Q: On 15 Jan 1992, some provisions of the Special Provision for the Supreme
Court and the Lower Court’s General Appropriations were vetoed by the
President because a resolution by the Court providing for appropriations
for retired justices has been enacted. The vetoed bill provided for the
increase of the pensions of the retired justices of the Supreme Court, and
the Court of Appeals as well as members of the Constitutional
Commission. Is the veto of the President on that portion of the General
Appropriations bill constitutional?
A: No, the veto of the President on that portion of the General Appropriations bill is
not constitutional.
The Justices of the Court have vested rights to the accrued pension that is due to
them in accordance to Republic Act 1797. The president has no power to set
aside and override the decision of the Supreme Court neither does the president
have the power to enact or amend statutes promulgated by her predecessors
much less to the repeal of existing laws.

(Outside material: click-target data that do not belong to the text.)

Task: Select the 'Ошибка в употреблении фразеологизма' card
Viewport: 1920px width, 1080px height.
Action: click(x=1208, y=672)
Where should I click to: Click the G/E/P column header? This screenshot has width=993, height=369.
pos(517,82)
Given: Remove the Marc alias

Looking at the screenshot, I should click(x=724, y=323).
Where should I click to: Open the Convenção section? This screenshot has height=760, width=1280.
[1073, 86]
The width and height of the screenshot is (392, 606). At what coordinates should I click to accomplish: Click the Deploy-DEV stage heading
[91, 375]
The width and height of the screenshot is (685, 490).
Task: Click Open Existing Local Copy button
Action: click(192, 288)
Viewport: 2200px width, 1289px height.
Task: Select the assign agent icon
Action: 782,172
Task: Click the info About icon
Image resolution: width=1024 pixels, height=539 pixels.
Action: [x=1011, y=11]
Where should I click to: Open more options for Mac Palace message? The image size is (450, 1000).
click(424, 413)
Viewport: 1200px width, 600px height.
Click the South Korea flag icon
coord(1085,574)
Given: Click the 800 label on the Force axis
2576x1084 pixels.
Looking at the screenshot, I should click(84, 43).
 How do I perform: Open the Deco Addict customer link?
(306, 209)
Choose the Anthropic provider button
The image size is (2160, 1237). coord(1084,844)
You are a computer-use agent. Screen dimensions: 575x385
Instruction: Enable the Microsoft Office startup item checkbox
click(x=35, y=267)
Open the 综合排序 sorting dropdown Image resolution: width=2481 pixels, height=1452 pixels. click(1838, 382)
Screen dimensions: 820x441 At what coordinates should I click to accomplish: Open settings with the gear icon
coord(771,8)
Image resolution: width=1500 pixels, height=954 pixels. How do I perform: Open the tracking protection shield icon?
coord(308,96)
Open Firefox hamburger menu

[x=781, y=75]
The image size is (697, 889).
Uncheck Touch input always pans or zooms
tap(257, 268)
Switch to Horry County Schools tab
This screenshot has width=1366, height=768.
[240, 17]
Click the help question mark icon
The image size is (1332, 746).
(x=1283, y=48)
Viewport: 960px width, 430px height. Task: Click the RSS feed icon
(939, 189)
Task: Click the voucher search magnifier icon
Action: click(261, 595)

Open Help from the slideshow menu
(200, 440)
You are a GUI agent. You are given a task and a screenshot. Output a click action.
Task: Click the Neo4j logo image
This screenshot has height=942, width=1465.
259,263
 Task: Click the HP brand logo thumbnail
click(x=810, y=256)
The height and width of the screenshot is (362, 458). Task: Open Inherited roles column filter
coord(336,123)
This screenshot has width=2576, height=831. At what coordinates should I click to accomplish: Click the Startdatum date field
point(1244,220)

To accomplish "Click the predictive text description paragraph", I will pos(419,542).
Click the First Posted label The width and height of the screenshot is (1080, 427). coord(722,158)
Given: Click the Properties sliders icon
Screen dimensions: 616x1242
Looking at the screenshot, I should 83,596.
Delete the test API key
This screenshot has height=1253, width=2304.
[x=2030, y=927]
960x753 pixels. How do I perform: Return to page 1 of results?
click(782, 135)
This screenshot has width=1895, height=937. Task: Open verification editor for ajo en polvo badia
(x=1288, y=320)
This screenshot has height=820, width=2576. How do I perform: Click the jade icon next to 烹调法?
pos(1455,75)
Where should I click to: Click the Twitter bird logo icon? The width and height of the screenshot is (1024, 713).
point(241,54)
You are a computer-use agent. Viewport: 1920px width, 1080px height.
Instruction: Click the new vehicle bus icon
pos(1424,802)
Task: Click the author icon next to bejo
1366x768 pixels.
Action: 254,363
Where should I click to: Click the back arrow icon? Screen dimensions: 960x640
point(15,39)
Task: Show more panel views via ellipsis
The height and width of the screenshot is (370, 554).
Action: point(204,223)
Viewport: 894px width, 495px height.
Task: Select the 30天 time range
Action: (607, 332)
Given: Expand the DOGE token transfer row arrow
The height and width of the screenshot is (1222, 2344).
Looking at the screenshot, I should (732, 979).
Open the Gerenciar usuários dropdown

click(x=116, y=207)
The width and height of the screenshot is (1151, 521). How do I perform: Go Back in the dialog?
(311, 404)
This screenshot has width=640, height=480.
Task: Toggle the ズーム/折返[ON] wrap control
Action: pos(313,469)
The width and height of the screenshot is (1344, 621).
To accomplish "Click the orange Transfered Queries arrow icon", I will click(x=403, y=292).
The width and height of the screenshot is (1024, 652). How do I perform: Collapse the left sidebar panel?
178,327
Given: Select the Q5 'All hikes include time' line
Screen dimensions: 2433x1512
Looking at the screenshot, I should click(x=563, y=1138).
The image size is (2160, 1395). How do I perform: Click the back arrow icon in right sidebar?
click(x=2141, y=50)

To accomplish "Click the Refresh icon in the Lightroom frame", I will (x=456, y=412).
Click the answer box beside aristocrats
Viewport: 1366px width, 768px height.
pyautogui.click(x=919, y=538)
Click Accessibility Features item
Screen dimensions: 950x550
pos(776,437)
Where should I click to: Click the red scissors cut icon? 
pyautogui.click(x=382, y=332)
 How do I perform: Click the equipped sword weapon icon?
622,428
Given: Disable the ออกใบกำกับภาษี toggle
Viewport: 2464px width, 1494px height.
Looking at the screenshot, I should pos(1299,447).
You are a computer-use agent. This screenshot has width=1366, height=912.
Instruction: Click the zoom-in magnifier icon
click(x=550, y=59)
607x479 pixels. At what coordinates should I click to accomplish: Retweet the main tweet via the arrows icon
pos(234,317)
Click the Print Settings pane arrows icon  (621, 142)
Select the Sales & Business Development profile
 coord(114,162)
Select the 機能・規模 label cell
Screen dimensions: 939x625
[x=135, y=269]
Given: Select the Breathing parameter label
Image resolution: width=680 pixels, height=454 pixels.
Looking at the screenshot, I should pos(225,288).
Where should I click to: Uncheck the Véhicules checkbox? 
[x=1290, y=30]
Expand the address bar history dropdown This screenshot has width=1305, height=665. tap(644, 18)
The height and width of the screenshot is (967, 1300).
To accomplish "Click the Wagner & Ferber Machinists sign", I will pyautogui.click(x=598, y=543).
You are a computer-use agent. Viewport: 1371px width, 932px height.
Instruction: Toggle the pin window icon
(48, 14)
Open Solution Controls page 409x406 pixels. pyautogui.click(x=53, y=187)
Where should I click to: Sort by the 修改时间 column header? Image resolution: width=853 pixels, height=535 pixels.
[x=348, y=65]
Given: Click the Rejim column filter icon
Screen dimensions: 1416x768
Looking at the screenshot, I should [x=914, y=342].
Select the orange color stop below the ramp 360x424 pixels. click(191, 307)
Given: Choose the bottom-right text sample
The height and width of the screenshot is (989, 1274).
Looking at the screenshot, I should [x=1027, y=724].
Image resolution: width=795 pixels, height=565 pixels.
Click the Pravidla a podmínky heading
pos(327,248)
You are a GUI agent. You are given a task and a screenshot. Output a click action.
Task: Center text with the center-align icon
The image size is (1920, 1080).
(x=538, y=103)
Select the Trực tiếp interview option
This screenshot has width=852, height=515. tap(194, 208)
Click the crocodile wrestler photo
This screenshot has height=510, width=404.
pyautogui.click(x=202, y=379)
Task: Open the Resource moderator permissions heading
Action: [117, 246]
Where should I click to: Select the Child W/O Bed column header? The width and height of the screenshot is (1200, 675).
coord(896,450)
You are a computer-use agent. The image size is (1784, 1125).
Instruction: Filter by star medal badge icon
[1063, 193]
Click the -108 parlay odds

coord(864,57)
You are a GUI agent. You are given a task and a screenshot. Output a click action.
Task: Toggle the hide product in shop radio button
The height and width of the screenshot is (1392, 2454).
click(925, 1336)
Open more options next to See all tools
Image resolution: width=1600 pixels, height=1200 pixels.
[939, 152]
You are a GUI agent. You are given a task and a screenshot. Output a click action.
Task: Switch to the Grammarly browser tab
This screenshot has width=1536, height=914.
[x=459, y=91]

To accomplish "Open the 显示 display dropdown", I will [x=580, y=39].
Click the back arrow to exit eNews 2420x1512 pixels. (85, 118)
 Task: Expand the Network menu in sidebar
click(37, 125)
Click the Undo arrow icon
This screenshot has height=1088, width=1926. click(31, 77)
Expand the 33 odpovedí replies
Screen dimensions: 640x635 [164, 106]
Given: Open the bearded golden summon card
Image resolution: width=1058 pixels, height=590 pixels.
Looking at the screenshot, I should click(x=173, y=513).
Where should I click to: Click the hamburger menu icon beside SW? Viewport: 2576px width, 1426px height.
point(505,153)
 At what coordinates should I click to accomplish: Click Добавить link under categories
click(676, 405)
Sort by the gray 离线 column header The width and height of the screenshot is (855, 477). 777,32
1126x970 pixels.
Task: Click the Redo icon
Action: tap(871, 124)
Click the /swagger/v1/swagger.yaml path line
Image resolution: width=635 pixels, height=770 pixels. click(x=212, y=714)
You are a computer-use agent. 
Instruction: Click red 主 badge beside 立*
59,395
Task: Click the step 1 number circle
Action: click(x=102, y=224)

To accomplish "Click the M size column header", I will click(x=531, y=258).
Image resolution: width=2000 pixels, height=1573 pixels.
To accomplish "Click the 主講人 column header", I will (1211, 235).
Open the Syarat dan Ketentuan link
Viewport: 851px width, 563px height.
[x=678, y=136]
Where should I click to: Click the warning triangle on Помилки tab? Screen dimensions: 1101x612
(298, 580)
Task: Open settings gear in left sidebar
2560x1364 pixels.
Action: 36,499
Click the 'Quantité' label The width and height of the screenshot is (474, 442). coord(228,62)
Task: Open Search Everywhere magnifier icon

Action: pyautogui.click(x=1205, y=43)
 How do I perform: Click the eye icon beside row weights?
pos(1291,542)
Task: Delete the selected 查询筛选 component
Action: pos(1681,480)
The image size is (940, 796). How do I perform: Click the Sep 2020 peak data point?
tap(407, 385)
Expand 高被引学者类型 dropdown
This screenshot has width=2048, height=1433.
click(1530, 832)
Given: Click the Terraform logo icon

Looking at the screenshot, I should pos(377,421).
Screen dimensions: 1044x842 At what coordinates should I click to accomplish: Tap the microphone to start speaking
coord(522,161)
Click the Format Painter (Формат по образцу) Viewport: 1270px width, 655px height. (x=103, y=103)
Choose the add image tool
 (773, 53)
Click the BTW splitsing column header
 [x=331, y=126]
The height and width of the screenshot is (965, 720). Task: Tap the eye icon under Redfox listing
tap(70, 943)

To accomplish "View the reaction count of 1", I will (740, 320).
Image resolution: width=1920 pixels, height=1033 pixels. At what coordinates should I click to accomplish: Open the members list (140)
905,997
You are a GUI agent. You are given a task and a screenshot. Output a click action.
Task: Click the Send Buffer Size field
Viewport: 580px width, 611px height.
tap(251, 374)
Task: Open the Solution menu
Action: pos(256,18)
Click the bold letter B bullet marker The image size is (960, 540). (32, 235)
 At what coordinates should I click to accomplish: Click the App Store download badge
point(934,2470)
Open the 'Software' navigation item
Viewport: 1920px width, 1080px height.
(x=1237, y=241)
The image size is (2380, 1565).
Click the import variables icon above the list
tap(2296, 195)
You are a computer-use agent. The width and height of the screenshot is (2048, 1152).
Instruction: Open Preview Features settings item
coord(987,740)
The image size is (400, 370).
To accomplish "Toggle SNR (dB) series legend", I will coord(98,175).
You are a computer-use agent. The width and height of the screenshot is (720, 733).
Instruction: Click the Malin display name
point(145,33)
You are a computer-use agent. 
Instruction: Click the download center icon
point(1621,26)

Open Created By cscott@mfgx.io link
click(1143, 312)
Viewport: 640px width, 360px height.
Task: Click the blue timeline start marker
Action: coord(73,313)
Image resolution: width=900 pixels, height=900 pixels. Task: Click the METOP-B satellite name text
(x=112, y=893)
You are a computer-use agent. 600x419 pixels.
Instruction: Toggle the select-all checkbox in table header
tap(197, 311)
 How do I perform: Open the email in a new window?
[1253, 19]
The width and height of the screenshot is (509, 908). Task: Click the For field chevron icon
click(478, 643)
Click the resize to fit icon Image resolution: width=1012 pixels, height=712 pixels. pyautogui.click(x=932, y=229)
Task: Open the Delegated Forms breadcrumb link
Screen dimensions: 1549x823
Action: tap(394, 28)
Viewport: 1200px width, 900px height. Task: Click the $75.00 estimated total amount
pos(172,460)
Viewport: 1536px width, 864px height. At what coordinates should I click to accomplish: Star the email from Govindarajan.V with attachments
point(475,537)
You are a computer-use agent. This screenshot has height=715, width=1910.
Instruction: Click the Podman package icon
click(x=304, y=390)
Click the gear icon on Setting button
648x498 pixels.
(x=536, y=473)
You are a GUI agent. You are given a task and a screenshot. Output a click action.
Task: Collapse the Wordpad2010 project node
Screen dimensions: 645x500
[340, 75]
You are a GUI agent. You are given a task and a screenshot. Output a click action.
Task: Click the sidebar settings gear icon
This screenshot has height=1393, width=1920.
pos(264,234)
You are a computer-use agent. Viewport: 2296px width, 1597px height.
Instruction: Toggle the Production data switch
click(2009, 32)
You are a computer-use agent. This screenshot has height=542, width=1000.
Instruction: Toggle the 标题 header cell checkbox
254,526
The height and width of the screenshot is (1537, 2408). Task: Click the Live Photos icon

The veto is unconstitutional since the
power of the president to disapprove any item or items in the appropriations bill
does not grant the authority to veto part of an item and to approve the remaining
portion of said item. (Bengzon v. Drilon, G.R. No. 103524, A.M. No. 91-8-225-
CA, [April 15, 1992], 284 PHIL 245-275)
This rule corrects the Presidential practice under the 1935 Constitution of
releasing veto messages long after he should have acted on the bill. It also
avoids uncertainty as to what new laws are in force. Except under the par (2),
Section 27 of Art 6 of the Constitution which grants the President power to veto
any particular item or items in an appropriation, revenue or tariff bill. The veto in
such case shall not affect the item or items to which he does not object.